Notice that both parts have $a^2$ in them, so let's pull that out:
$r^2 = a^2 [(\cos^2 \psi - 2\epsilon \cos \psi + \epsilon^2) + (\sin^2 \psi - \epsilon^2 \sin^2 \psi)]$

4. **Simplify using a cool math identity!**
Inside the big square brackets, let's rearrange things a bit:
$r^2 = a^2 [\cos^2 \psi + \sin^2 \psi - 2\epsilon \cos \psi + \epsilon^2 - \epsilon^2 \sin^2 \psi]$

We know that $\cos^2 \psi + \sin^2 \psi$ always equals 1! That's a super useful identity.
So, let's swap that out:
$r^2 = a^2 [1 - 2\epsilon \cos \psi + \epsilon^2 - \epsilon^2 \sin^2 \psi]$

Now, look at the last two terms: $\epsilon^2 - \epsilon^2 \sin^2 \psi$. We can factor out $\epsilon^2$:
$\epsilon^2 (1 - \sin^2 \psi)$
Guess what? $1 - \sin^2 \psi$ is also equal to $\cos^2 \psi$ (it's another way to write our first identity!).
So, those last two terms become $\epsilon^2 \cos^2 \psi$.

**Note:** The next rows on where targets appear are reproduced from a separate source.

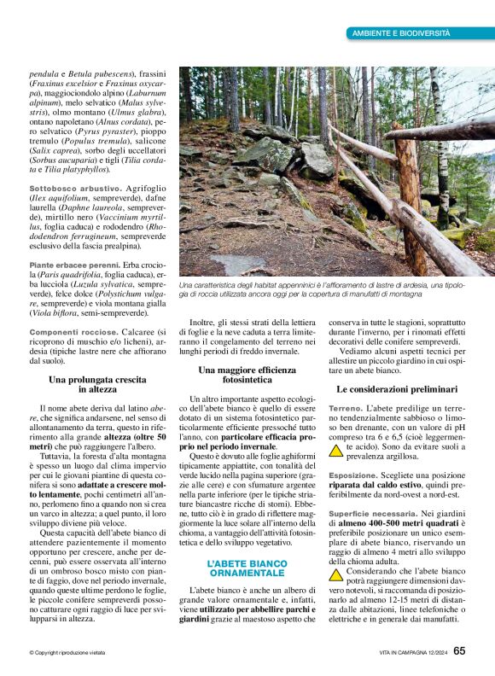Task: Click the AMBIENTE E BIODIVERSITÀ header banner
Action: click(401, 33)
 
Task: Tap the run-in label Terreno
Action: click(345, 409)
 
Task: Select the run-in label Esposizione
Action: click(353, 474)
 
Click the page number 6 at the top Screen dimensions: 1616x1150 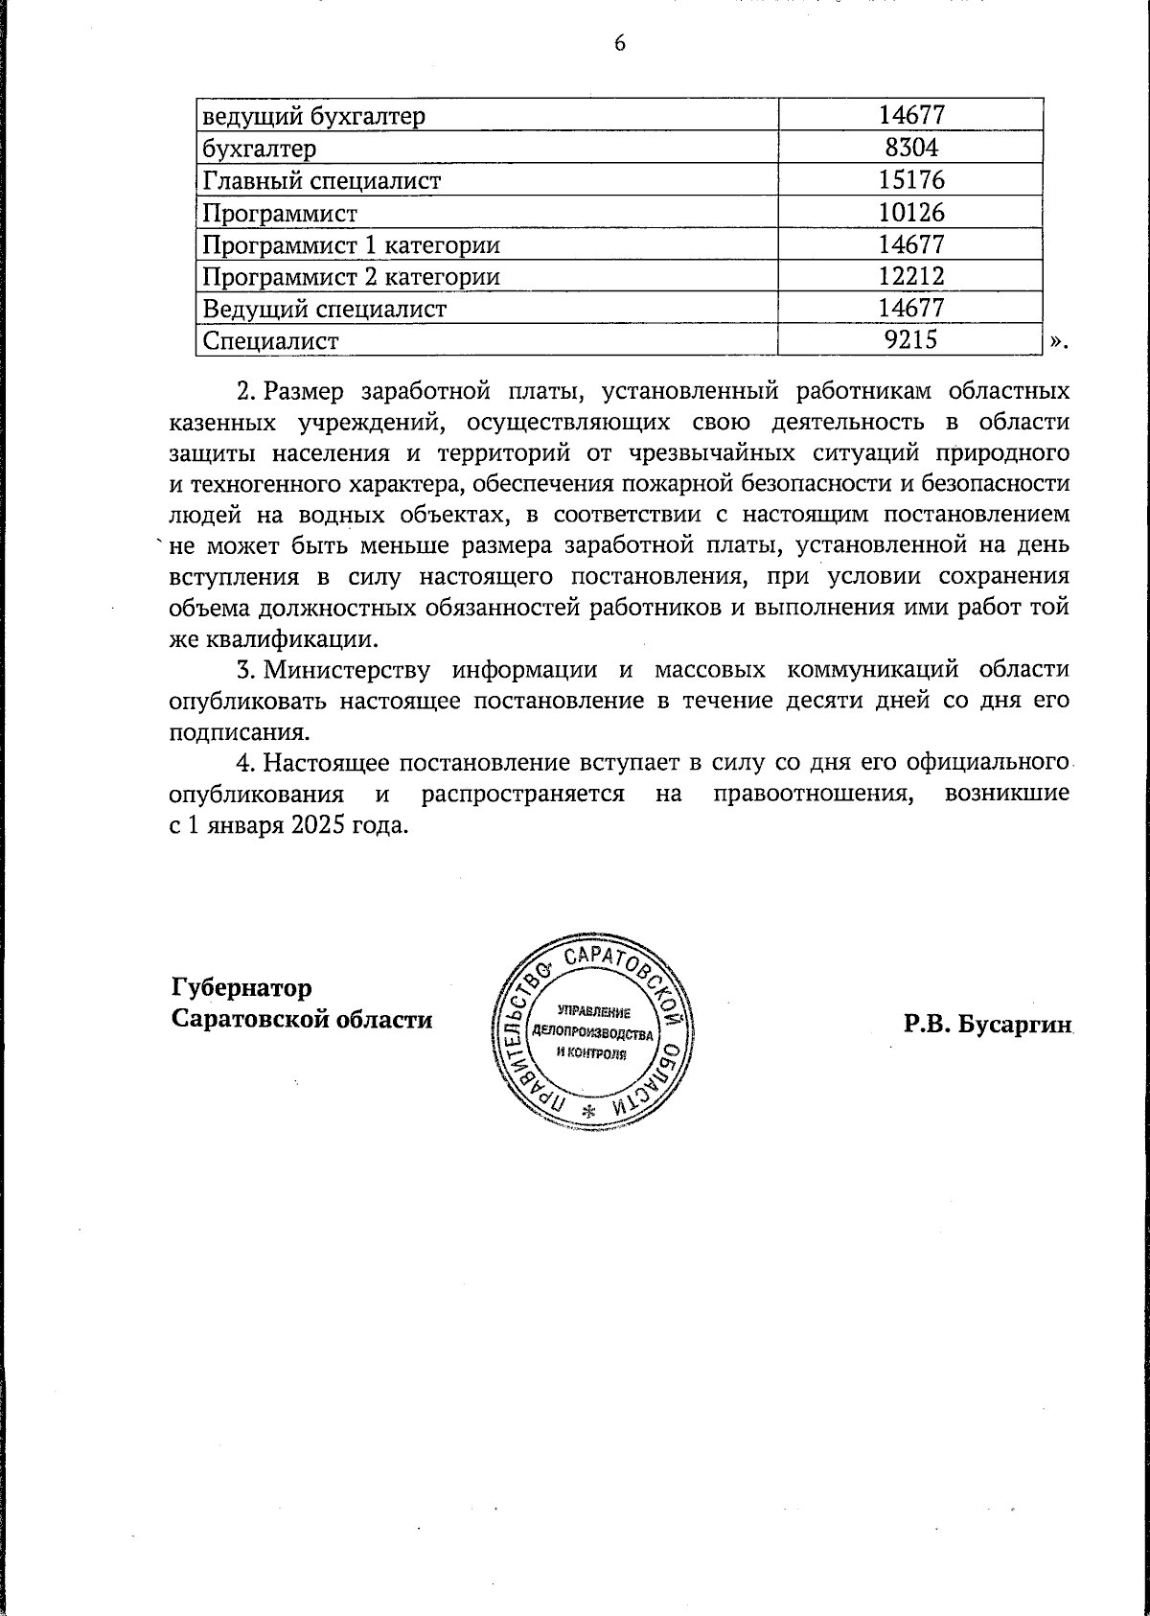click(619, 44)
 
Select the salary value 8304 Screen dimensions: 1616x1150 click(911, 148)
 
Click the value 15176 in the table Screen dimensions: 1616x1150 click(911, 180)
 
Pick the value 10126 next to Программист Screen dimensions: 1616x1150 click(911, 212)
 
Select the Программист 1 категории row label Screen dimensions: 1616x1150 click(351, 244)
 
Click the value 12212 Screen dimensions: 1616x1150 click(911, 277)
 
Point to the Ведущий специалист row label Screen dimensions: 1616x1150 click(324, 309)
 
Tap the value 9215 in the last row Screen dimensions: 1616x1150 click(911, 340)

Let's put it all back into the $r^2$ equation:
$r^2 = a^2 [1 - 2\epsilon \cos \psi + \epsilon^2 \cos^2 \psi]$

5. **Recognize a special pattern!**
Look closely at what's inside the square brackets: $1 - 2\epsilon \cos \psi + \epsilon^2 \cos^2 \psi$.
This looks exactly like a perfect square! Remember how $(A - B)^2 = A^2 - 2AB + B^2$?
Here, $A$ is like $1$, and $B$ is like $\epsilon \cos \psi$.
So, $1 - 2\epsilon \cos \psi + (\epsilon \cos \psi)^2$ is the same as $(1 - \epsilon \cos \psi)^2$.

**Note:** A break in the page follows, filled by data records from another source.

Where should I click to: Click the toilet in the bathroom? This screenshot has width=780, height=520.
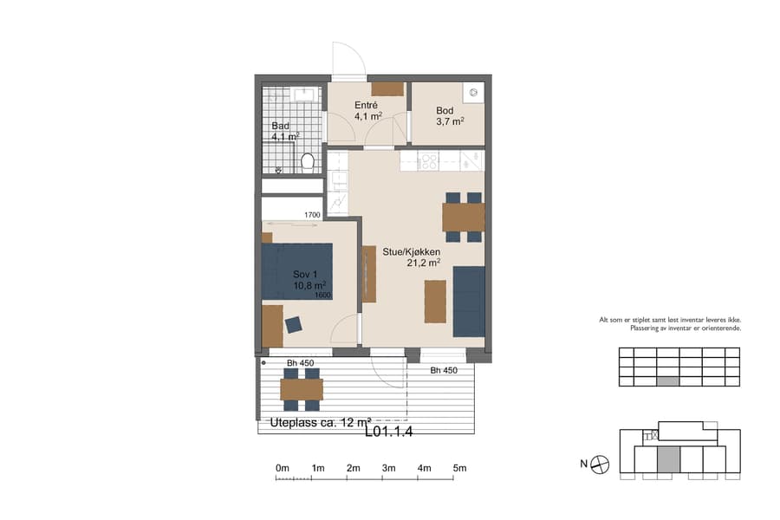click(x=306, y=162)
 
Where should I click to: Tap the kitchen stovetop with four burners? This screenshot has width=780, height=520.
click(x=429, y=159)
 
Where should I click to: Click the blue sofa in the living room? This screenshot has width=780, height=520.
click(x=469, y=301)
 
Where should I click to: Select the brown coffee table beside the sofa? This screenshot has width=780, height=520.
click(x=434, y=301)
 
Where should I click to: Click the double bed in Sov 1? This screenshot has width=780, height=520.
click(x=298, y=270)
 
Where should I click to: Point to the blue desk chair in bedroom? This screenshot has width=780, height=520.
click(x=293, y=324)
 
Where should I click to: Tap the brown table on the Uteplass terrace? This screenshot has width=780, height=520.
click(x=301, y=389)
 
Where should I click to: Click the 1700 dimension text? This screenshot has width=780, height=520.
click(x=313, y=215)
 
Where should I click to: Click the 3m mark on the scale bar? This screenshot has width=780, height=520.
click(x=388, y=468)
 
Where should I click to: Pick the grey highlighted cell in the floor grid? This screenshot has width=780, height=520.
click(x=667, y=380)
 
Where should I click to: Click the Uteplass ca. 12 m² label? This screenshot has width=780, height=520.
click(x=315, y=423)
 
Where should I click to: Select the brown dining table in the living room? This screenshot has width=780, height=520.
click(x=463, y=217)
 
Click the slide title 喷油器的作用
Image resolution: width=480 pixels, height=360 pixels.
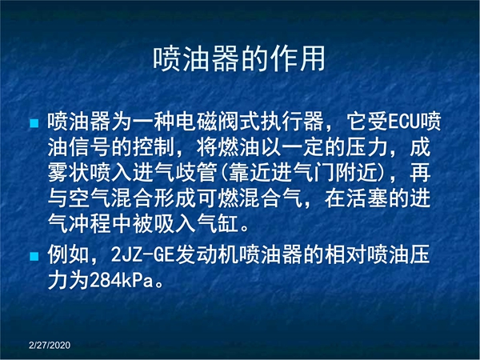(238, 58)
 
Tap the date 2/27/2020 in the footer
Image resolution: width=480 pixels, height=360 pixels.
(50, 346)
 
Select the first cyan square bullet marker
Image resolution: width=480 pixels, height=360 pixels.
(34, 123)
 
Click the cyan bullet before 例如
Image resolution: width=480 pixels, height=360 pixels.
(34, 256)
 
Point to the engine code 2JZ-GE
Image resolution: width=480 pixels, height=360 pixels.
(142, 254)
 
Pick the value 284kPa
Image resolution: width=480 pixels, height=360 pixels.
(122, 281)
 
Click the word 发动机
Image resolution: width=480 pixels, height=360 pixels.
(207, 254)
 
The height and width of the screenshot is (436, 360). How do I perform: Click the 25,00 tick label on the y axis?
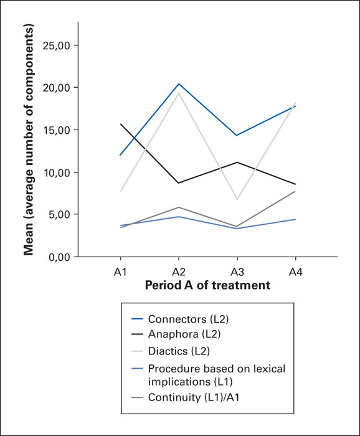[x=57, y=45]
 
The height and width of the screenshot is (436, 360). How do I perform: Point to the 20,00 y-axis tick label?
[x=57, y=88]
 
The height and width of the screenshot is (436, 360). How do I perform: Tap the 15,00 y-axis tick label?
[x=57, y=130]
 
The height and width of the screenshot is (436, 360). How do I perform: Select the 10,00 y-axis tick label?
[x=57, y=173]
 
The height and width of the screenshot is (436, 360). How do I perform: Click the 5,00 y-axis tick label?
[x=59, y=214]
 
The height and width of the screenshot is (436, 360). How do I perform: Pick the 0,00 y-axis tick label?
[x=59, y=257]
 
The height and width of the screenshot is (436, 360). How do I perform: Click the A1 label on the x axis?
[x=120, y=272]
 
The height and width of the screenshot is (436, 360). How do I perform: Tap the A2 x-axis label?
[x=179, y=272]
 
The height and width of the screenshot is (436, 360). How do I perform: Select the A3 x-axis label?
[x=237, y=272]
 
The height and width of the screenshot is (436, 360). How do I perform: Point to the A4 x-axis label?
[x=295, y=272]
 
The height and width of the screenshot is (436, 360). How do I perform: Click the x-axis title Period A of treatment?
[x=207, y=285]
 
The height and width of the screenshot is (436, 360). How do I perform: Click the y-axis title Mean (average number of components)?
[x=29, y=140]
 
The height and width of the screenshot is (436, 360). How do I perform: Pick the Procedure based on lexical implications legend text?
[x=217, y=375]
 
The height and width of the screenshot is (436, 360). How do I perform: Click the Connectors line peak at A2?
[x=179, y=83]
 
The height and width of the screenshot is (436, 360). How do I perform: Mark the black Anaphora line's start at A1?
[x=120, y=124]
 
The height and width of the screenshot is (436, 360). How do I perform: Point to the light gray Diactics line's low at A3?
[x=237, y=199]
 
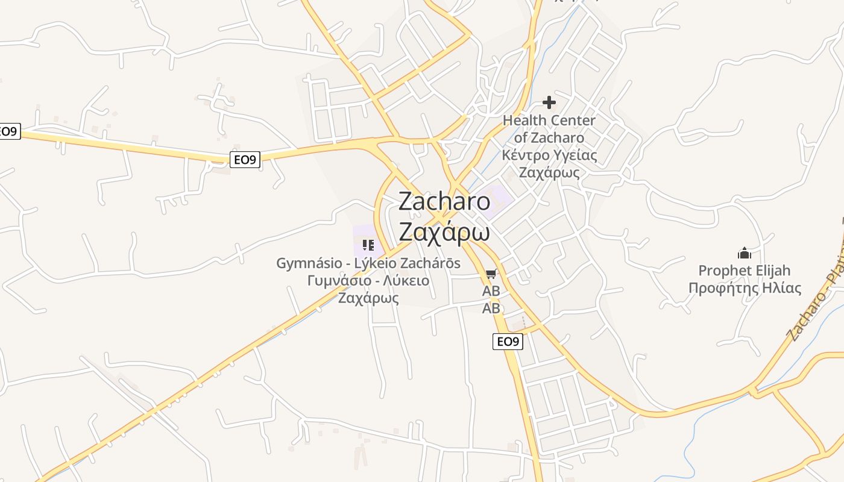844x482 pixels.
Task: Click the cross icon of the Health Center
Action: (549, 102)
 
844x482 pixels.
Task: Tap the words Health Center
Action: (549, 120)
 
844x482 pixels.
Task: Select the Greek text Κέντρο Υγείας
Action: (549, 155)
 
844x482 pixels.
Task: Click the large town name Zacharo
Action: (444, 201)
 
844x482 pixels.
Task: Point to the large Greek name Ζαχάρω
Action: (444, 232)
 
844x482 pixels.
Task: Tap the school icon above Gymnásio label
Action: (368, 245)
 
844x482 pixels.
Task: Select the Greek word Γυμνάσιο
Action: (336, 281)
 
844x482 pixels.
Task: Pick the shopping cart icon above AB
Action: (491, 275)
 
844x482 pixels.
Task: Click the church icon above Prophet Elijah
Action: (745, 252)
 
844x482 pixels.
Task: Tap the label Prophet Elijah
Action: (745, 271)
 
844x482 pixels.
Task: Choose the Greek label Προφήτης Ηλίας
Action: (745, 288)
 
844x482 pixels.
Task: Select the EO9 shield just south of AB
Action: (508, 342)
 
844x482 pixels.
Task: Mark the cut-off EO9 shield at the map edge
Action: (9, 131)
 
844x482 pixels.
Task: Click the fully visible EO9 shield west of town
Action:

Therefore, $r^2 = a^2 (1 - \epsilon \cos \psi)^2$

6. **Find $r$ by taking the square root:**
To get $r$, we just take the square root of both sides:
$r = \sqrt{a^2 (1 - \epsilon \cos \psi)^2}$
Since $a$ is positive, $\sqrt{a^2}$ is just $a$.
And the problem tells us that $0 < \epsilon < 1$. This means that $1 - \epsilon \cos \psi$ will always be positive (because $\cos \psi$ is between -1 and 1, so $\epsilon \cos \psi$ is between $-\epsilon$ and $\epsilon$, which means $1 - \epsilon \cos \psi$ will be between $1-\epsilon$ and $1+\epsilon$, and both are positive since $\epsilon<1$). So we don't need to worry about absolute values.

So, $r = a (1 - \epsilon \cos \psi)$

And that's exactly what we needed to show! Yay!